### Tasks to complete
1 - Quote the passage on depth cues word for word, starting at "For the image" and ending at "size depth cue.".
2 - Decide whether each statement below agrees with the passage on depth cues: (a) In the familiar size figure, the baseball is perceived as farther away than the soccer ball. (b) The left image in the familiar size figure contains unfamiliar objects so that no depth cues are present. (c) The relative size figure uses an object with a familiar shape. Answer yes or no for each, and quote the deciding words of the passage.
3 - Please write the next part of the passage on depth cues, picking up after its final sentence.

### Document excerpt
:::::

For the image on the right, your brain notices that each of the four objects has the same shape and therefore assumes that they all have the same true size. Therefore, your brain perceives that the smaller objects must be farther away. In contrast, the objects in the image on the left all have the same size and therefore appear to be at the same distance. I have intentionally chosen here an object with an unfamiliar size and shape so that only the depth cue present is the relative size depth cue.
6. Familiar Size
If a certain object has a known size, then its perceived size corresponds to how far away it is, even if there are no other objects in the field of view to compare it to. Your brain can therefore extract depth information from the perceived size of the object. For instance, an apple is usually a few inches tall. An apple that appears to be much smaller than this must therefore be far away. The figure below demonstrates the "familiar size" depth cue.
The image on left includes two non-specific, unfamiliar objects so that no depth cues are present. As a result the two objects in the left image appear to be the same distance away. In contrast, the image on the right includes two familiar objects. Because you are familiar with baseballs and soccer balls, and you know that the true size of a baseball is smaller than the true size of a soccer ball, your brain perceives that the soccer ball must be farther away. In order to get this effect to work well while looking at this figure, try to visualize the balls as real objects in a real scene.

:::::

### Pixel coordinate grounding data
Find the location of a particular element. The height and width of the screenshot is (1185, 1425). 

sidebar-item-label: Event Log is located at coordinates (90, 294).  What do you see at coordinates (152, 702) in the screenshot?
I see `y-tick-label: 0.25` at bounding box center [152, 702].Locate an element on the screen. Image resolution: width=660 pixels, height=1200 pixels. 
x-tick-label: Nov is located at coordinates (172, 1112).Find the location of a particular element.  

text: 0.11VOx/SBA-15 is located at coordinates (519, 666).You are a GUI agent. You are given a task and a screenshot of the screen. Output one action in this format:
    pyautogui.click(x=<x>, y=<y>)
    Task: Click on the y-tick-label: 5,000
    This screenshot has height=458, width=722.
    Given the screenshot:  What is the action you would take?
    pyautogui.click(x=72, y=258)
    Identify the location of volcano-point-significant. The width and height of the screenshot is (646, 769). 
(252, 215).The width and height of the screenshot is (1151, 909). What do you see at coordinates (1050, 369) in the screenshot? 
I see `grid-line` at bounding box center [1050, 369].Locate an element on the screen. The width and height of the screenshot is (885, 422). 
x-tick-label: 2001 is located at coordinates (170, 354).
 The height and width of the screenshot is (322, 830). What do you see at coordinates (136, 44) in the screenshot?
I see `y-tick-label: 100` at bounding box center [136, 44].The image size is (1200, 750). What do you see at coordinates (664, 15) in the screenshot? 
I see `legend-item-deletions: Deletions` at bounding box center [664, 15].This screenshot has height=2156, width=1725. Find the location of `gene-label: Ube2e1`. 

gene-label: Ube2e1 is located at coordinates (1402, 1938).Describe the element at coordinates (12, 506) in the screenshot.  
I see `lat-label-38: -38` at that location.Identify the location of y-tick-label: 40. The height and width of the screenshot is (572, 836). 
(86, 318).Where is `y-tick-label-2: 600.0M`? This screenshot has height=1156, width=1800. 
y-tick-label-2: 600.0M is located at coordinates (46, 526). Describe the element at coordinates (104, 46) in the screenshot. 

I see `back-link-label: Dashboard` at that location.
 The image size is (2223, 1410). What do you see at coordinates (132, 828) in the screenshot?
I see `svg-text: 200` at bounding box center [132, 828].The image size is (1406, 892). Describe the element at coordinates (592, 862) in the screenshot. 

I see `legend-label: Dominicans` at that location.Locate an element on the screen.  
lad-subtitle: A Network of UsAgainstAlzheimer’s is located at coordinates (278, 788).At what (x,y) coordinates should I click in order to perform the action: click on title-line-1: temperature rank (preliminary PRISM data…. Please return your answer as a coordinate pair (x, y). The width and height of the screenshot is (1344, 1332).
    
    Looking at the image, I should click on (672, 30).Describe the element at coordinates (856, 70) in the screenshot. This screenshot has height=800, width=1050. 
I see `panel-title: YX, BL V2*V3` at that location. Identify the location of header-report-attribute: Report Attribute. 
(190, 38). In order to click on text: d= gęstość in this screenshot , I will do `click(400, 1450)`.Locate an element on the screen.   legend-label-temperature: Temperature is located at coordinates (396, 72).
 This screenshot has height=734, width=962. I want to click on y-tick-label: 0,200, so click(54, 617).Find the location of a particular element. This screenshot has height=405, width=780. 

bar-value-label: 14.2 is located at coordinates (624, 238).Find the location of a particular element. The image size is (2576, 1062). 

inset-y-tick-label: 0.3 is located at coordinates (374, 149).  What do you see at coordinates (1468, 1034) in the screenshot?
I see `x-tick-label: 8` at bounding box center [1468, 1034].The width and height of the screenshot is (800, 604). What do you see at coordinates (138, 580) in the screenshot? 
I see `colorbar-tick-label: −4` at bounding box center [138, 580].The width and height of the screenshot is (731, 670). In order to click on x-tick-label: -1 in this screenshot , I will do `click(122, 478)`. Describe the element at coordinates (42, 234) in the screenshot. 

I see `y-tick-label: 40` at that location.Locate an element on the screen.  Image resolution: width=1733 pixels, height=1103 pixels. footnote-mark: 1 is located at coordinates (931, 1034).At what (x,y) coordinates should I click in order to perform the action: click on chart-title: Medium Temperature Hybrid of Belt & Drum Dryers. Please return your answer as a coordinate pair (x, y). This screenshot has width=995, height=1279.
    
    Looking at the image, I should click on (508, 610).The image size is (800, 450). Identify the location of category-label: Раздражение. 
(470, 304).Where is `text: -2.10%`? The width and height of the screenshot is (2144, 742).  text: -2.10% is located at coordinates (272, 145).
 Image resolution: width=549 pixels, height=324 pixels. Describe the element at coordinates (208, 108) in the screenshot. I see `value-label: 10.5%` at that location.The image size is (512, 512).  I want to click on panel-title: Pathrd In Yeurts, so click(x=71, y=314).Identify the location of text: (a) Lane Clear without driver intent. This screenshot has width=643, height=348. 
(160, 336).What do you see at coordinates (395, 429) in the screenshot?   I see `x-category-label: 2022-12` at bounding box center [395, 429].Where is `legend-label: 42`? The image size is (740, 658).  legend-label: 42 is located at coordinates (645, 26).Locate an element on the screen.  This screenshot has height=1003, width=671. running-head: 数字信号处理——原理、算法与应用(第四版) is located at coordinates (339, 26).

:::::

### Answers
1 -
For the image on the right, your brain notices that each of the four objects has the same shape and therefore assumes that they all have the same true size. Therefore, your brain perceives that the smaller objects must be farther away. In contrast, the objects in the image on the left all have the same size and therefore appear to be at the same distance. I have intentionally chosen here an object with an unfamiliar size and shape so that only the depth cue present is the relative size depth cue.

2 -
(a) No: "your brain perceives that the soccer ball must be farther away."
(b) Yes: "The image on left includes two non-specific, unfamiliar objects so that no depth cues are present."
(c) No: "I have intentionally chosen here an object with an unfamiliar size and shape"

3 -
7. Estimated Size
Amazingly, even if you see an object that has nothing to compare it to and has an unfamiliar shape and size, your brain can still extract depth information from its perceived size by estimating its true size. In other words, your brain estimates the most probable true size of the object and then uses this as if it were a familiar size depth cue. The estimated size depth cue is not particularly effective because the estimated size will typically not be very accurate. The figure below demonstrates the "estimated size" depth cue.
Although the objects in the image on the right are unfamiliar, your brain may assume that cylindrical objects in everyday life (like soup cans) tend to have a small true size while conical objects in everyday life (like Christmas trees) tend to have a large true size. Therefore, your brain may assume that the conical object in the right image is much bigger in true size and therefore must be farther away from you than the cylindrical object because it does not look that much bigger. If you have a hard time seeing depth in the placement of the two objects in the right image, don't worry because this depth cue is not particularly effective.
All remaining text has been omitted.